======== Text under study
Post written by : Marco Gentile:- Gary’s long time top chemist
Gary created Valor in 1995. Its formula was the paragon of simplicity: Four essential oils. Black spruce, Rosewood, Frankincense, and Blue Tansy. Almond oil formed the base.
For decades Valor was the linchpin of Raindrop technique and was one of the most widely used (and cloned) of Young Living’s blends. This quartet of aromatics represented the peaen of oil perfection, with multiple benefits including physical and emotional renewal, energy alignment and structural restoration to name just a few. Magical in many ways.
Unfortunately the blend was also plagued by periodic shortages of several of its components. One year it was Blue Tansy, the Moroccan chamomile, due to a drought in Morocco and Tunisia; another year it was Black Spruce, which had a limited supply from the Trois-Rivières region of Quebec. And yet another year it was a sudden surge in frankincense demand caused by an unexpected wave of orders from medical providers and their patients.
It was the restrictions on rosewood exportation from South Anerica, however, that proved to be an even tougher hurdle to overcome.
The Valor formula was something Gary was loath to modify because the chemistry of the four oils was life-changing for scores of folks. At the same time he was open to selected improvements that had palpable and obvious benefits.
For example, the year that Young Living engaged Mahmoud Suhail to start distilling sacred frankincense in Oman, I swapped out the boswellia carterii (African Frankincense) from Valor and replaced it with boswellia sacra (Sacred Frankincense) to amplify the action of the formula. I also removed the sweet almond oil and replaced it with coconut oil.
The increasing scarcity of the Tanacetum annum prompted me to make another change to Valor: An adjustment to the ratios of the Frankincense and Blue Tansy. Few people realize that the Valor Roll-On formula is slightly different from the bottled blend. The Valor Roll-on has significantly more Frankincense essential oil than the Valor formula in regular 15ml and 5ml bottles.
================
======== Input data
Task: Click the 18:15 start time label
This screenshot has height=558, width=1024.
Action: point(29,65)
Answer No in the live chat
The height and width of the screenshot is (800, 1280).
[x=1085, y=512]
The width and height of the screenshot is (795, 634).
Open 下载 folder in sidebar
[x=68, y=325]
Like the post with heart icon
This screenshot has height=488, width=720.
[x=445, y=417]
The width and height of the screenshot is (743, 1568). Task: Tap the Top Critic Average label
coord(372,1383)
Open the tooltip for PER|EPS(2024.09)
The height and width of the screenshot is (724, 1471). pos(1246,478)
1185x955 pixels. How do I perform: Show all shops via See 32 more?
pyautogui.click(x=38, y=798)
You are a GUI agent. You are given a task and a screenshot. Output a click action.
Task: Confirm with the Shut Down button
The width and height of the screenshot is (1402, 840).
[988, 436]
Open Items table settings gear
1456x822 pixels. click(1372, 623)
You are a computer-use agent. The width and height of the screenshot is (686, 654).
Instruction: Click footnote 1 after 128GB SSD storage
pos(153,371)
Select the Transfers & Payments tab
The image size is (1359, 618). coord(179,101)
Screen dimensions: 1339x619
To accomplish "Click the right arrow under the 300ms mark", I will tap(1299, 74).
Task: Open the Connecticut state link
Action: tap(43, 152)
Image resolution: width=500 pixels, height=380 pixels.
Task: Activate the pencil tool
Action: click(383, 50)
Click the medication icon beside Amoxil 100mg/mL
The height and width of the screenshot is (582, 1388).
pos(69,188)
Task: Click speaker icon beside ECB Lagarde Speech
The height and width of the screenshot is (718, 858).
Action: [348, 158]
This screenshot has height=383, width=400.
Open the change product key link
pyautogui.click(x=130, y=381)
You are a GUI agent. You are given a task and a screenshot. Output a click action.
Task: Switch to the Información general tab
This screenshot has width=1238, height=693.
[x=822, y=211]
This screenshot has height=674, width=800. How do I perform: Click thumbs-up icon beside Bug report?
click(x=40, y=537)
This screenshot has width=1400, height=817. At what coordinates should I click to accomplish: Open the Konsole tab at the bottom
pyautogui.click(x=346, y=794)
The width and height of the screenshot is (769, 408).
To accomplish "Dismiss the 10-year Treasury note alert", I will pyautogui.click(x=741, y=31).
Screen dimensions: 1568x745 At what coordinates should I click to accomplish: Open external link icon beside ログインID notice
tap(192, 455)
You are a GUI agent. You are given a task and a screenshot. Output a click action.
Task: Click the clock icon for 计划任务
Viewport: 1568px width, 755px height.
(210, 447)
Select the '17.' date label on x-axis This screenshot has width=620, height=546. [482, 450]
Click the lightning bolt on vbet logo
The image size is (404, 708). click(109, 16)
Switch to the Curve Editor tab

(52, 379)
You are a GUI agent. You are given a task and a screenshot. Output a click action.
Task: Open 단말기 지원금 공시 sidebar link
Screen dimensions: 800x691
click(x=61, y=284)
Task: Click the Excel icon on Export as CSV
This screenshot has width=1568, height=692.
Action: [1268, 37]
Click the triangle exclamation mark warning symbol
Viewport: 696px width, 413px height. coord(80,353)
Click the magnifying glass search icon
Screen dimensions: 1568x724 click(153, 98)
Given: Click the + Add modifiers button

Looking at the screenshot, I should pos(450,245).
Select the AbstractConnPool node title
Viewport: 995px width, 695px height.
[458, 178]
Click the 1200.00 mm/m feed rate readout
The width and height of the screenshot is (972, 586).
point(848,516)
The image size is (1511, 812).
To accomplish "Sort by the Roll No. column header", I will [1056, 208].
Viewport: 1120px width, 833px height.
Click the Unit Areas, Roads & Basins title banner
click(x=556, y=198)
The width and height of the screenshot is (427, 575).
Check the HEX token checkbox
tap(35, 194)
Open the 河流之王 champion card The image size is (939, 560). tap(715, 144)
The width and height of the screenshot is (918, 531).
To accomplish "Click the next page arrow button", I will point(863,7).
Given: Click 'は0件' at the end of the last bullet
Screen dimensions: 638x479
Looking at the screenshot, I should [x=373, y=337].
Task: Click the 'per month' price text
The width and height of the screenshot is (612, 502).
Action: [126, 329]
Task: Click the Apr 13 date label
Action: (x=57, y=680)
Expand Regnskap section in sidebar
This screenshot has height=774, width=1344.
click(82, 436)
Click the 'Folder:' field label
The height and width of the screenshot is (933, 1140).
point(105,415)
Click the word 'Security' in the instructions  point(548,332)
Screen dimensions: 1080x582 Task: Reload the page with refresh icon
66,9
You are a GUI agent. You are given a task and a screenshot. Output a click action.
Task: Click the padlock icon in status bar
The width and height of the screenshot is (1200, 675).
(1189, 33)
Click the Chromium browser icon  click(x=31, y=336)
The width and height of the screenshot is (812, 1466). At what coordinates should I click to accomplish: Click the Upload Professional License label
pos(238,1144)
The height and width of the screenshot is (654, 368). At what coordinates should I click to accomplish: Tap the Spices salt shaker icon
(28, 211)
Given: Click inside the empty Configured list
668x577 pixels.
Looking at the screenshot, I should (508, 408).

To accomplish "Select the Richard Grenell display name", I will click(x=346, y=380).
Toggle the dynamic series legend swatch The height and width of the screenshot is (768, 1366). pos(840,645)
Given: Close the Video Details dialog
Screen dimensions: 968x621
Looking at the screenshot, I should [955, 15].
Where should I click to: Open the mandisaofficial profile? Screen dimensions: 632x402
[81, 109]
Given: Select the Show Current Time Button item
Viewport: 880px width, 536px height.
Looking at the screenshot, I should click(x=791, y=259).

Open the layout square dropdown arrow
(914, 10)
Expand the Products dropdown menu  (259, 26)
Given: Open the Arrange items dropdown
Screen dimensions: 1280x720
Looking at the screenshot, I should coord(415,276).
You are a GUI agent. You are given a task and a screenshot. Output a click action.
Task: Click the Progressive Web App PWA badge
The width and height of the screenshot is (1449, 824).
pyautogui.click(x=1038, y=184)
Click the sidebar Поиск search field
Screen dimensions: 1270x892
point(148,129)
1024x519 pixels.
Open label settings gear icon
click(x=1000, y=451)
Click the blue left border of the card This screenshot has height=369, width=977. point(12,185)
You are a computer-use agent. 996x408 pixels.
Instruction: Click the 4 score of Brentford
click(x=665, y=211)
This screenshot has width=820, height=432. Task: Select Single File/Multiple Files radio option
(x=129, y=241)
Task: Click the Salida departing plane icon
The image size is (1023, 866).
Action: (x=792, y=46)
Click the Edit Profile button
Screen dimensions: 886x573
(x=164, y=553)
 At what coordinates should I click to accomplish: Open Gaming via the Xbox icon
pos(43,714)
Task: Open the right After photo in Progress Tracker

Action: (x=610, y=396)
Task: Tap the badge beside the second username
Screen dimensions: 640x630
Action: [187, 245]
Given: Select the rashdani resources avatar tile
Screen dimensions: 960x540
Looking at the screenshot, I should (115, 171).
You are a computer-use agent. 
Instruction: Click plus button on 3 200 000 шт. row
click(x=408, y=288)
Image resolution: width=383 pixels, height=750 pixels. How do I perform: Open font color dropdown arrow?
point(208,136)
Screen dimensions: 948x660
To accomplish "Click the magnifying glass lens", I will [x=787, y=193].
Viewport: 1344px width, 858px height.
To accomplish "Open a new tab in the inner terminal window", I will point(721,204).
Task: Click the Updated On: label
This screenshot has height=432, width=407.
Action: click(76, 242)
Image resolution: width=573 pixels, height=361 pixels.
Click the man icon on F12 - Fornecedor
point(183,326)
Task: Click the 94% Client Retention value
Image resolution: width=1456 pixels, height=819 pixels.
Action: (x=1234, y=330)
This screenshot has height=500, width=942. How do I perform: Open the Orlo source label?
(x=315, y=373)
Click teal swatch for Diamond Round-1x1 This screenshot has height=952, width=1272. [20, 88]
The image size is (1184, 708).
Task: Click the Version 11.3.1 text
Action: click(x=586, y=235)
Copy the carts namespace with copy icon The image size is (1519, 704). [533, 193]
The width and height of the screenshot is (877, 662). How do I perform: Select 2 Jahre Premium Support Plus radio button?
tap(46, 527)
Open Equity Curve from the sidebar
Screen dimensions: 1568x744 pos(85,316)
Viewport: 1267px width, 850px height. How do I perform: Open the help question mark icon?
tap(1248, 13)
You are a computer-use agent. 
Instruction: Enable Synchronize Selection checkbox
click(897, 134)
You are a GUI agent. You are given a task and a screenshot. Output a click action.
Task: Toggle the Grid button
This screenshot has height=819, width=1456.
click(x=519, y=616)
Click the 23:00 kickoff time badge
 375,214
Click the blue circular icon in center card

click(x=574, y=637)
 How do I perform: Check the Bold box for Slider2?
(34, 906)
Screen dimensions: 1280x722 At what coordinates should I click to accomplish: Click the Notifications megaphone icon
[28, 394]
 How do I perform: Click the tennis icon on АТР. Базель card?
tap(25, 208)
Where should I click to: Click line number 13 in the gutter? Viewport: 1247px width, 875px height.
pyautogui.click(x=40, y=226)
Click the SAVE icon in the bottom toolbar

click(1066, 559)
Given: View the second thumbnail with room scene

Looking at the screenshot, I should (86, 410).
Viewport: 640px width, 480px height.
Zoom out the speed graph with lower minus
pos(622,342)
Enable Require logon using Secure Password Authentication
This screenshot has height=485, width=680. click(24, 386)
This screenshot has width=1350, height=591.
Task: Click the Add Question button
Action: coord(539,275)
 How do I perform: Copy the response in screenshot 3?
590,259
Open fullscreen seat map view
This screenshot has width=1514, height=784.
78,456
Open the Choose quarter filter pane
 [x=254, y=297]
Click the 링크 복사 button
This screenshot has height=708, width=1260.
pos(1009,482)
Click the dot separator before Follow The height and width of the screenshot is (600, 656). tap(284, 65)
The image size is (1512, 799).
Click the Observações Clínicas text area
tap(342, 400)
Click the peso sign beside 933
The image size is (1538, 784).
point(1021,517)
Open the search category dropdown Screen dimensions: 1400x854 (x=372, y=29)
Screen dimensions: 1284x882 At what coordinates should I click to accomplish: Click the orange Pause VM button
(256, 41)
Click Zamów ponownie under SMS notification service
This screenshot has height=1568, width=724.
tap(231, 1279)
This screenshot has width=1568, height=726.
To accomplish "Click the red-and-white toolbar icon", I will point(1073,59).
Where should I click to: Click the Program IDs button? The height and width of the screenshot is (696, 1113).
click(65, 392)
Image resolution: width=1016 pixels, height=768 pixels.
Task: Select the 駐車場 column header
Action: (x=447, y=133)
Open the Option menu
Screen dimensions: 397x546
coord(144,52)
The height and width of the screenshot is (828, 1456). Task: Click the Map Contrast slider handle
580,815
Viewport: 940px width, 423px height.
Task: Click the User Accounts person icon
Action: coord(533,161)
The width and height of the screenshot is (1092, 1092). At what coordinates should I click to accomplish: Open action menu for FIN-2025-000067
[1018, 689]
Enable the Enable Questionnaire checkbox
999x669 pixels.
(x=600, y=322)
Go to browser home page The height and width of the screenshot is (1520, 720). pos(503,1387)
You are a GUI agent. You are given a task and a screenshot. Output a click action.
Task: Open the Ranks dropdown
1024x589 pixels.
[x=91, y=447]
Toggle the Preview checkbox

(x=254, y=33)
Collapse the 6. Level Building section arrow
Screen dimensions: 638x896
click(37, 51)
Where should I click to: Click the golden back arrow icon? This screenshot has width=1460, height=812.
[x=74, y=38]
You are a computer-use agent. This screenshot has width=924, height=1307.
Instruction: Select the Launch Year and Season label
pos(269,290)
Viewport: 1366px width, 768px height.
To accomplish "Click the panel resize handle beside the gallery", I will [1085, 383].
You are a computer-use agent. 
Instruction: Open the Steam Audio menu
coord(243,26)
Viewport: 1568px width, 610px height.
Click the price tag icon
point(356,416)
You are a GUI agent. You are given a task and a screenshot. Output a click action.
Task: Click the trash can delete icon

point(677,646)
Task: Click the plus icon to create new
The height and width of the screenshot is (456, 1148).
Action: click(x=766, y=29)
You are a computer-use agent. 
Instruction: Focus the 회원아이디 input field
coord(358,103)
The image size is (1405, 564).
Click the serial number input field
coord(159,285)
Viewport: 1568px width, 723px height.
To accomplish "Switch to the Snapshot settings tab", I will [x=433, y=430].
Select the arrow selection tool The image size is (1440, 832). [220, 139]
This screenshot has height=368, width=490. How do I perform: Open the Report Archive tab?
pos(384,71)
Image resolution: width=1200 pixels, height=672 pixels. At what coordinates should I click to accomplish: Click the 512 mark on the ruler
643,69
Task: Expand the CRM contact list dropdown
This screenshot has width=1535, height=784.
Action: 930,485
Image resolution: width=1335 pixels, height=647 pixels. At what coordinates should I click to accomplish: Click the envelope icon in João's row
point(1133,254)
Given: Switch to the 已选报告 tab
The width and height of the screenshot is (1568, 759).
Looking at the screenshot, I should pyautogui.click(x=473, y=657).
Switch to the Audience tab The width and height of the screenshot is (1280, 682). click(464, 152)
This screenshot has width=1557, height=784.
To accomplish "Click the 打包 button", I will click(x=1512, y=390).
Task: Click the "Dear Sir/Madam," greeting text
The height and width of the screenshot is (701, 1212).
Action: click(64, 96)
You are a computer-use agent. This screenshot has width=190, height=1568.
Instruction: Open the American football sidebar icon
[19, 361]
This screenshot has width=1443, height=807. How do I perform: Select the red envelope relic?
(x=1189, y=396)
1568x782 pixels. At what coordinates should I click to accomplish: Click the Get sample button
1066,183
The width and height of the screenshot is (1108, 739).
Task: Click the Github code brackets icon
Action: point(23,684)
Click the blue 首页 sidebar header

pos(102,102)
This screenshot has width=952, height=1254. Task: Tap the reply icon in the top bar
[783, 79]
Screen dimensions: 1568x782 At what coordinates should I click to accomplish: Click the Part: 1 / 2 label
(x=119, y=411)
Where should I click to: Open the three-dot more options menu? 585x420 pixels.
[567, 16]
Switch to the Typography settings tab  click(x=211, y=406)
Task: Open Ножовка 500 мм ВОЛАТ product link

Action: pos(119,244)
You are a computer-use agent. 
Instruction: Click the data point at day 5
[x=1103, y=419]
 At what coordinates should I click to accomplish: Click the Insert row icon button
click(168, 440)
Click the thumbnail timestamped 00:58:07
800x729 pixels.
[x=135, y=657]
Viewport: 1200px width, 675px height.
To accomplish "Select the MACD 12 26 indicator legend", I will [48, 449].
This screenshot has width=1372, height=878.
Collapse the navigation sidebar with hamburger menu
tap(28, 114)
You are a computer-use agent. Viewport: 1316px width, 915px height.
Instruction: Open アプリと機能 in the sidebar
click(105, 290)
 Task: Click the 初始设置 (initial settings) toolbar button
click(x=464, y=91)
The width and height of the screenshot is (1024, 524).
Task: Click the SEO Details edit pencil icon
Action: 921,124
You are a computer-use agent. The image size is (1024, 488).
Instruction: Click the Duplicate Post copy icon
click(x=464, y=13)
================
- [Task instructions]
[A] Name the four essential oils that made up Gary's original Valor formula, according to the post on the Valor blend.
[B] Answer these questions from the post on the Valor blend:
(i) In what year did Gary create Valor?
(ii) Whom did Young Living engage to start distilling sacred frankincense in Oman?
(iii) What oil replaced the sweet almond oil in Valor?
[C] Write the next part of the post on the Valor blend, starting after its last sentence.

- [Per-task answers]
[A] Black spruce, Rosewood, Frankincense, Blue Tansy

[B]
(i) 1995
(ii) Mahmoud Suhail
(iii) Coconut oil

[C]
In 2011 I began warning Gary of the impending shortage of Rosewood, the supply of which was becoming increasingly regulated and restricted, especially out of Brazil.
I flew to Brazil on several locations to try to secure a more sustainable rosewood leaf product. (See Photo attached). I was hoping that IBAMA would consider the leaf oil more “green” than the usual rosewood trunkwood product. The gas chromatograph anaylsis (GC) of the leaf’s chemical profile showed it to be superior.
When I presented a sample to Gary, I was nervous at first. I had poured regular rosewood trunkwood oil in one bottle and the leaf oil in another. Both bottles were amber glass and unmarked.
First Gary picked up the trunkwood rosewood essential oil. You could see his eyes light up as his olfactory neurons savored the majestic mind-altering magnificence of linalol. Gary always loved rosewood, which was why it had been woven into so many of the oil blends we created over the years.
Gary then picked up the rosewood leaf essential oil. At first I thought he was disappointed as I detected a slight frown on his face. Was I imagining this?
But his eyes told a different story. His pupils popped open as the aroma began activating his neurochemistry in unheard of new ways. As he slowly replaced the bottle on the counter, his eyes sparkled. Scintillated.
Gary was elliptical in the verbalization of his thoughts even as his glow-in-the-dark retinas could illuminate a good swatch of the Lehi parking lot. “I’m thinking we may need more of the second oil.”
The first product to receive the Rosewood leaf essential oil were prototypes of the Progessence Plus, a formula I had been working on for 3 years and finally finished with the help of physician Dan Purser, MD.
By 2012, the regulatory climate of rosewood became more onerous and the supply even more precarious. I formulated a “rosewood replacement” blend that allowed Young Living to remove rosewood from over 42 different oil blends. I told Gary, “all existing rosewood must be conserved for Valor and White Angelica.” Valor was too important to go out of stock. And Rex and I had field-tested a rosewood-free White Angelica with Diamond Level Distributors who were decidedly unenthusiastic; this made me nervous … very nervous.
As I continued my reformulation work on White Angelica, our production team accidentally adjusted the formula that produced a spectacular aroma, but was significantly different from regular White Angelica. When this happens, the QA/QC department has only one recourse: Disposal.
I told Rex, “No way.” This was $54,000 of essential oils. I knew that I could sell Gary the concept of a “limited edition,” so I added two special oils to the mixture to create an entirely new energy field.
I then brainstormed names that resonated with Angelica. It was Valerie in our label department who gave me the idea for the perfect moniker: “Sacred Angel.” And so it was launched within weeks of its accidental conception.
Today rosewood essential oil remains restricted, but there are excellent substitutes for it. A skillful compounder can partially reconstruct the rosewood, but unfortunately the aroma and chemistry will not be entirely equivalent.
We did investigate “Ho wood” out of Taiwan, but the ratios of different linolol isomers were different from authentic Aniba roseaodora oil.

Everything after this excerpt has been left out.